Lexie flushed. “You guys. You think everything’s about hormones. Hormones and periods. If men ever got periods, believe me, you’d all be in a ball on the ground from cramps.”

“Look, if you’re pissed at me, just tell me what it is you think I’ve done. I’m not a damn mind reader, Lex. I’m not going to apologize at random.”

“Who says I wanted an apology?” Lexie looked down at her hands, as if she might find a note scribbled on her palms, like a cheat sheet to guide her through. “Who says I’m even pissed at you?”

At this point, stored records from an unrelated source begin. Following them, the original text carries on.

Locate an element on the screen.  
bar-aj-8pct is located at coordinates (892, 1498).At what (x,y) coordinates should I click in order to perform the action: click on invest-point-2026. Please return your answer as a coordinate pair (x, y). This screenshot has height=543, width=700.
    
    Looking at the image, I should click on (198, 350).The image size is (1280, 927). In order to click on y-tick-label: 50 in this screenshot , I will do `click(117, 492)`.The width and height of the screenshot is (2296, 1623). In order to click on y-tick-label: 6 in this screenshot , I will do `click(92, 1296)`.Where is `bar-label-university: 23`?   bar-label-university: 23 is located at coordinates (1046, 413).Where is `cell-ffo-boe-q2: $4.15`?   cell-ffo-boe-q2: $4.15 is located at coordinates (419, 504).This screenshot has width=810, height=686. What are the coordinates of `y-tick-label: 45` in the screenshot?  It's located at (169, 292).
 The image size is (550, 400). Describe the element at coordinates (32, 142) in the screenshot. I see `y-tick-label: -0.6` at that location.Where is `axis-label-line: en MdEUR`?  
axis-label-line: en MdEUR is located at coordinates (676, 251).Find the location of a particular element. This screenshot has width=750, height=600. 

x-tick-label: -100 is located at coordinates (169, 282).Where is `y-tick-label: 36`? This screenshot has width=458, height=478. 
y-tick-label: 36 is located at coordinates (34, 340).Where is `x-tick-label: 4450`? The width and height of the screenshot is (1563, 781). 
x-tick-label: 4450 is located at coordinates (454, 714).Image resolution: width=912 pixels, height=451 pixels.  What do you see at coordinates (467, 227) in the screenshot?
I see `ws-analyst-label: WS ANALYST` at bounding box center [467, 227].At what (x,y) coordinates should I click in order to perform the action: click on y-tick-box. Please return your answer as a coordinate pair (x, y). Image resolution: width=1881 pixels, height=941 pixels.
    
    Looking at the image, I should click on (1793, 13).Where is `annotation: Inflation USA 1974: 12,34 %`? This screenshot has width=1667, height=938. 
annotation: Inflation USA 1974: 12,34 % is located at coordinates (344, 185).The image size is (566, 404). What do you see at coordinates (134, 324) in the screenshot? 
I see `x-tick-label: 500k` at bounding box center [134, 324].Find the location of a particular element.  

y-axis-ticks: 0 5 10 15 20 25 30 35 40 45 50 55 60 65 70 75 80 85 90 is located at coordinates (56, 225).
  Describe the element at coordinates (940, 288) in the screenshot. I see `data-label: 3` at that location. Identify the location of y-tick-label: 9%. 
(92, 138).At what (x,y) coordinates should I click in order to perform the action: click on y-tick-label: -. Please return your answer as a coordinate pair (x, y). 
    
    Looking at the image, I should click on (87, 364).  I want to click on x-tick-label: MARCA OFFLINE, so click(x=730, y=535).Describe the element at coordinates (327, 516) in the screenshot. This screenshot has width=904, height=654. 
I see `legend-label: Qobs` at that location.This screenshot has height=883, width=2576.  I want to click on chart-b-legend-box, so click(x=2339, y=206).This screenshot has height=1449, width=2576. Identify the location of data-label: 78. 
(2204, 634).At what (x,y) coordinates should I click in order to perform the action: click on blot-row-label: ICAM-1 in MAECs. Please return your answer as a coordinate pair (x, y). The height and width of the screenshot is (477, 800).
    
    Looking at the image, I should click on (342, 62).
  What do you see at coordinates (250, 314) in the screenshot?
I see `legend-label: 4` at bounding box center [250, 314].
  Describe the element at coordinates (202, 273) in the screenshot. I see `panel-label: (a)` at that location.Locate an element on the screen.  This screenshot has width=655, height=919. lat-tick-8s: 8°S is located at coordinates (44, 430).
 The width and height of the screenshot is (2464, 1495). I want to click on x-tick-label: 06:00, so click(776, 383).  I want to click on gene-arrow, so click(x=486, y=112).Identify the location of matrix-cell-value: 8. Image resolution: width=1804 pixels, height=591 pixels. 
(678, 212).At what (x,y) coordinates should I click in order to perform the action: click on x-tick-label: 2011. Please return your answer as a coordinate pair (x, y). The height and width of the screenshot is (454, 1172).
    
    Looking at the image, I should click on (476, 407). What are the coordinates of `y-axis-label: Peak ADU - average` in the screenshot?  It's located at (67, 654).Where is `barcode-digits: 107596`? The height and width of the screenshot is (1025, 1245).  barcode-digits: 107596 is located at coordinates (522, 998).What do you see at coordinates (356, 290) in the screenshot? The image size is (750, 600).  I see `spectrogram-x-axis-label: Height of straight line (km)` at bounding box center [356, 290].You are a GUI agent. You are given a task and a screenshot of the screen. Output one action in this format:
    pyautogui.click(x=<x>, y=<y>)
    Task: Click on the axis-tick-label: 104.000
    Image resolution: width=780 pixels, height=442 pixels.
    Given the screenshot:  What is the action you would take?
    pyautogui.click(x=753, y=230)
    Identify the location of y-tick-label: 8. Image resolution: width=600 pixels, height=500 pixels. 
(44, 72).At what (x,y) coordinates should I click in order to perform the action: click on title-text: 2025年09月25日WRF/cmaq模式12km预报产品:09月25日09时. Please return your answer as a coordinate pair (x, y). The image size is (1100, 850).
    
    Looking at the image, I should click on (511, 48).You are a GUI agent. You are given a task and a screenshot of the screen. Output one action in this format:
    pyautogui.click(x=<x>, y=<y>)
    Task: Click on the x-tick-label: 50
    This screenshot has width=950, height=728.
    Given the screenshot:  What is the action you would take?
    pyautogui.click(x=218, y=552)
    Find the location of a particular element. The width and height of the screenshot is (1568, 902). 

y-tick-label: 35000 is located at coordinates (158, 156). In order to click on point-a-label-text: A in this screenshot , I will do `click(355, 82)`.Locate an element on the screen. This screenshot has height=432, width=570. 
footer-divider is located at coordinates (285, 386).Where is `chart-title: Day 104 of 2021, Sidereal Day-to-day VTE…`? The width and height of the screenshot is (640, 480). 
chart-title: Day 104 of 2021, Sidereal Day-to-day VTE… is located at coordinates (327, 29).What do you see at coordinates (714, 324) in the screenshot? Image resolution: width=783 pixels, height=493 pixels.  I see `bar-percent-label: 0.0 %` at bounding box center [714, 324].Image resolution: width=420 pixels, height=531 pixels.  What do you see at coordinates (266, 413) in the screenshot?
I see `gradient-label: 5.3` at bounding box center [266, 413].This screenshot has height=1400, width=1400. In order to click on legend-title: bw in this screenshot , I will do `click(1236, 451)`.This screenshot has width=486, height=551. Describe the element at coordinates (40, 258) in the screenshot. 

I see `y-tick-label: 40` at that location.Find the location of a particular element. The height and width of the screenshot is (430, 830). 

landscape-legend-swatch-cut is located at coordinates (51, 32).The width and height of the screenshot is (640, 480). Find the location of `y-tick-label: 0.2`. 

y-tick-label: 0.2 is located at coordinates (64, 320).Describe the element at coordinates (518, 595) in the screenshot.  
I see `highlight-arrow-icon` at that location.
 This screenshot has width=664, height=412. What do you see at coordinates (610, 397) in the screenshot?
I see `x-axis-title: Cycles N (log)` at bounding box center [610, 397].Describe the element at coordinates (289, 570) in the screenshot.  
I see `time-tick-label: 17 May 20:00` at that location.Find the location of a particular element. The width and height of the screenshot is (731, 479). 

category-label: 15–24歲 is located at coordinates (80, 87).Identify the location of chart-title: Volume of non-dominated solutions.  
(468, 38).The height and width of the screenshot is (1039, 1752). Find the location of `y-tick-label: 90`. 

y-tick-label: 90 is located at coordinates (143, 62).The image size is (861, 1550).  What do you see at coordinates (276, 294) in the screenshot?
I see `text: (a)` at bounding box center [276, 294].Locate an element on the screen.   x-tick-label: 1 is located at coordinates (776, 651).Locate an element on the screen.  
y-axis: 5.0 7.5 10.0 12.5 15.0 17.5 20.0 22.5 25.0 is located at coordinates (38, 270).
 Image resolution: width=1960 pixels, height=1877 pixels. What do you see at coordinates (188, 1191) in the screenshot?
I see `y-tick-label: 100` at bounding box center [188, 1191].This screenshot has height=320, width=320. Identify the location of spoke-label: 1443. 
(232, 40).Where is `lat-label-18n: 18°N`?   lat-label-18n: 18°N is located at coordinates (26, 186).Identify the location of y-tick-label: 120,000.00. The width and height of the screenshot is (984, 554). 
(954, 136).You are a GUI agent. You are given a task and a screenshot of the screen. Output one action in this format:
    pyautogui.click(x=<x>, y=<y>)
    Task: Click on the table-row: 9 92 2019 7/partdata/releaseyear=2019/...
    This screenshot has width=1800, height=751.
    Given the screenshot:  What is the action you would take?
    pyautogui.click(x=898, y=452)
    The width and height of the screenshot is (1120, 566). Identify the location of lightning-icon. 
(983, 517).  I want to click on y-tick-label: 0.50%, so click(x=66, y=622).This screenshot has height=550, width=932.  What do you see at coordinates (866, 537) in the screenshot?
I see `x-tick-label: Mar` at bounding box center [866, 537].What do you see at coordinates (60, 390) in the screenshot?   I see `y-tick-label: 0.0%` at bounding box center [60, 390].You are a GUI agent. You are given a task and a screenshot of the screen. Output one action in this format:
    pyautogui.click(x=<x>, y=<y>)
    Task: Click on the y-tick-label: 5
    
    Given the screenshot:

“If you’re not pissed, why are you acting like this?”

“I just want some space, that’s all. You don’t have to be pawing me all the time.”

“Space.” Brian slammed his hands against the steering wheel. “For the past month I’ve given you nothing but space. You haven’t even kissed me in like a week. How much more space do you need?”

“Maybe all of it.” The words fell out of Lexie’s mouth like stones. “I’m going off to Yale and you’re heading to Princeton—maybe it’s better this way.”

Stunned silence filled the car as Lexie and Brian both picked over what she’d said.

“That’s what you want?” Brian said at last. “Okay. We’re done, then.” He clicked the unlock button on the car door. “See you around.”